Por que patrocinadora da CBF não procurou a polícia se era ‘vítima’?

Investigações do MP-GO dão conta de que a Betano, site de jogatina esportiva que patrocina, entre outros, a CBF, percebeu manipulação de resultados e, por conta disso, teria anulado algumas apostas.

Apesar disso, não procurou a polícia.

Por que?

A Betano, em tese, seria vítima e estaria em posse dos dados de fraudadores.

Se queixar às autoridades poderia gerar a necessidade de abrir dados e documentos que precisariam permanecer escondidos?

Eis o mistério da fé.

Apesar de tratados com ‘carinho’ pela mídia esportiva, a quem remuneram com generosidade, os sites de apostas talvez tenham mais a esconder do que a recuperar nas apontadas fraudes.

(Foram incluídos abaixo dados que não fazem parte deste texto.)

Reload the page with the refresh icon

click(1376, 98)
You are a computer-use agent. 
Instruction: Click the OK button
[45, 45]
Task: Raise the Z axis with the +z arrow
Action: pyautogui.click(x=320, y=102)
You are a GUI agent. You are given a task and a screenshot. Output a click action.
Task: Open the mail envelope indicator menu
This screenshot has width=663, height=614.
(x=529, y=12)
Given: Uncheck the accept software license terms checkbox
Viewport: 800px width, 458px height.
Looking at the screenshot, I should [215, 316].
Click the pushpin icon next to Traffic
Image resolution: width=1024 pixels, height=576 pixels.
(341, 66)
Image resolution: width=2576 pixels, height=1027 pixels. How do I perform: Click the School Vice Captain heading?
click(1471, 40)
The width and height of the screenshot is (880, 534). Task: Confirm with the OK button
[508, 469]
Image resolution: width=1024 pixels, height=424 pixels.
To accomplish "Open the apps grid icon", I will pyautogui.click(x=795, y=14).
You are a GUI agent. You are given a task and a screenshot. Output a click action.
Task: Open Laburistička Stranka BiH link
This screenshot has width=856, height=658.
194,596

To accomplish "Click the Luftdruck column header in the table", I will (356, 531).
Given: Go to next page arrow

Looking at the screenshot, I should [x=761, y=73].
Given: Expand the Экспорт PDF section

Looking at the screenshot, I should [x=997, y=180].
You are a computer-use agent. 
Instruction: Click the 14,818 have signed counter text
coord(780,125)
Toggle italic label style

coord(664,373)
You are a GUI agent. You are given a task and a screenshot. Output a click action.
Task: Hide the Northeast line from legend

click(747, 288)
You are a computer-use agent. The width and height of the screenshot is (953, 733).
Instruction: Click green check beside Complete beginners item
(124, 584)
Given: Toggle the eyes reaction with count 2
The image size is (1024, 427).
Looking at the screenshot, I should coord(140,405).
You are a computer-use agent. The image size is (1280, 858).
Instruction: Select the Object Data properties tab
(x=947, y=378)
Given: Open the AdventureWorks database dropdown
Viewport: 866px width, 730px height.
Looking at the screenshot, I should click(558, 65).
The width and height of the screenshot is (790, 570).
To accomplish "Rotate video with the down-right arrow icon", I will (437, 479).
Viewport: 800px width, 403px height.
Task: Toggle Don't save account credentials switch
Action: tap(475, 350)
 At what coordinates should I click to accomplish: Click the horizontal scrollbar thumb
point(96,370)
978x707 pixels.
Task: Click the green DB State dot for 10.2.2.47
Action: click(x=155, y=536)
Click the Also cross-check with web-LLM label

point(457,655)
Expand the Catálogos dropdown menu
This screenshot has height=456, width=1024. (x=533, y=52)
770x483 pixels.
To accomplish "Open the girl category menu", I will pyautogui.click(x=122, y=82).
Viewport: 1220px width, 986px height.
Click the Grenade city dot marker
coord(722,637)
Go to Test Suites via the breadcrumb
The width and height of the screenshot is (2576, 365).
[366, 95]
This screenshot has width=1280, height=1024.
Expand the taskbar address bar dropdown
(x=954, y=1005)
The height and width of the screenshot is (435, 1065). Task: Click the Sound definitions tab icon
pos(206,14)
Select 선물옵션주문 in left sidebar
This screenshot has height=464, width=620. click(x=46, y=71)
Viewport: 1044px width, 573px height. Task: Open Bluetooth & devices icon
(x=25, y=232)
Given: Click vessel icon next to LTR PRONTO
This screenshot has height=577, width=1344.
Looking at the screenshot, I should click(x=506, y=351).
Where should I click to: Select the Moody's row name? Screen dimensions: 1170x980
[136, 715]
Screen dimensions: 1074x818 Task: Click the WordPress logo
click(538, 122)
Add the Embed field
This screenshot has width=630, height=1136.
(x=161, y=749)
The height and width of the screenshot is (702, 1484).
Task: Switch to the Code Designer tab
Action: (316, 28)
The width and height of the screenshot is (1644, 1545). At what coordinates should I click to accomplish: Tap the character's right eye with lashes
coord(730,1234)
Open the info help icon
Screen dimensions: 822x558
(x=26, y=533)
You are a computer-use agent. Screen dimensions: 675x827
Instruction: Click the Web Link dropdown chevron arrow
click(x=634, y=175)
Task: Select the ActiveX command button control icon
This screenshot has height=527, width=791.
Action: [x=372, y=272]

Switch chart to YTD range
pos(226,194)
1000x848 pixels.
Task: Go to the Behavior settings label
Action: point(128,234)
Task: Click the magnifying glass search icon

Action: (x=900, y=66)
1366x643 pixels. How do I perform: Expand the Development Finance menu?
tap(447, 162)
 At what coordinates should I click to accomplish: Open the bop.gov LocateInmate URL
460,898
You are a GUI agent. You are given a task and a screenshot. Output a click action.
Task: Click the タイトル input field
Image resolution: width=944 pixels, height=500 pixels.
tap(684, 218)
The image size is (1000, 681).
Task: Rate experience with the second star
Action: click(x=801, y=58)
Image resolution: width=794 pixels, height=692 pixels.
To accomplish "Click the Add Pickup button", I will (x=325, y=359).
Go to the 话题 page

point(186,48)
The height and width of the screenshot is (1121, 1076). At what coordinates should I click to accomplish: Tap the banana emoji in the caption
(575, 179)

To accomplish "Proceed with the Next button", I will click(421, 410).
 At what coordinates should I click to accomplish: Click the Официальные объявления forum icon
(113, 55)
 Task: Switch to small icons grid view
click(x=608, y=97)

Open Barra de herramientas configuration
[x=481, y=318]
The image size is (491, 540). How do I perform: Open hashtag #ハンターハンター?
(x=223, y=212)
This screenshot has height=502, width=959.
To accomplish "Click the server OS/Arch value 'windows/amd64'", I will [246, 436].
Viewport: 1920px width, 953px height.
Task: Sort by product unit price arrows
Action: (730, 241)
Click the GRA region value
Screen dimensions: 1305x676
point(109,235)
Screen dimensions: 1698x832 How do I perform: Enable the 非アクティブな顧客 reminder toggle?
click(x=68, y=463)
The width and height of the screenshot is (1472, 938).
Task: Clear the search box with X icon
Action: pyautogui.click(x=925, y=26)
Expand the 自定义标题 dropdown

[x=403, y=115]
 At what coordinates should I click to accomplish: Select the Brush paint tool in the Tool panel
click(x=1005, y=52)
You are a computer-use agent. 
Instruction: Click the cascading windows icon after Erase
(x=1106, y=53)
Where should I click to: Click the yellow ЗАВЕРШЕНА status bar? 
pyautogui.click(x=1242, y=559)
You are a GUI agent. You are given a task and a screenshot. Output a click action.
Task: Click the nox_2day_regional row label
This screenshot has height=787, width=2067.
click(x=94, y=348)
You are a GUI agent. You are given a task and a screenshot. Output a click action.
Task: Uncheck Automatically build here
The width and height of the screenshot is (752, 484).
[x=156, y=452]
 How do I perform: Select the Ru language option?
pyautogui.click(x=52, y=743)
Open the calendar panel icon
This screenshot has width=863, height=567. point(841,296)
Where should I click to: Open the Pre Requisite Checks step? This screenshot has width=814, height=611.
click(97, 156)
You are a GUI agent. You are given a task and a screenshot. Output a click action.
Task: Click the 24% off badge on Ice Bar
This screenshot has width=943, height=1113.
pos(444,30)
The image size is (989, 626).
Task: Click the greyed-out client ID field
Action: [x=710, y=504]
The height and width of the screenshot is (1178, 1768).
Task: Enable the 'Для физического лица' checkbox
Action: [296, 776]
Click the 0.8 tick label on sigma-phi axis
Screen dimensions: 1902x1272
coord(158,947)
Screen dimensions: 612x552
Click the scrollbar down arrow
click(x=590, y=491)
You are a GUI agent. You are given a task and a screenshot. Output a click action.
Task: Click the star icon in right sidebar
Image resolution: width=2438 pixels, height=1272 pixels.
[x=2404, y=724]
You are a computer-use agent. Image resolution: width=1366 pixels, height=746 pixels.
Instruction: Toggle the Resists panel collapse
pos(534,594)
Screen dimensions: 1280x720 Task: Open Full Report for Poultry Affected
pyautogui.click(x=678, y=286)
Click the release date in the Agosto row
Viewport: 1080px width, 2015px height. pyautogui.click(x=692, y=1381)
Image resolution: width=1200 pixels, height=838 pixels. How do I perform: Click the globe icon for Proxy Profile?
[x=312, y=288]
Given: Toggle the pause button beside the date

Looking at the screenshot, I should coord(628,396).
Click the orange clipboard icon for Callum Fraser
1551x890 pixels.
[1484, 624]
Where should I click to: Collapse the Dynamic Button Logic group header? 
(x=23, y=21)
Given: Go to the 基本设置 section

E não se trata apenas da sonegação, óbvia, de impostos de quem transita dinheiro em paraíso fiscal, mas também da possibilidade de conivência com aqueles que, no momento, são acusados de prejudicá-las.

Afinal, perder dinheiro é usual em crimes graves, como os de lavagem de dinheiro.

A CBF, expert nesse tipo de assunto, permanece isentando seus parceiros nos pedidos de investigações aos órgãos competentes.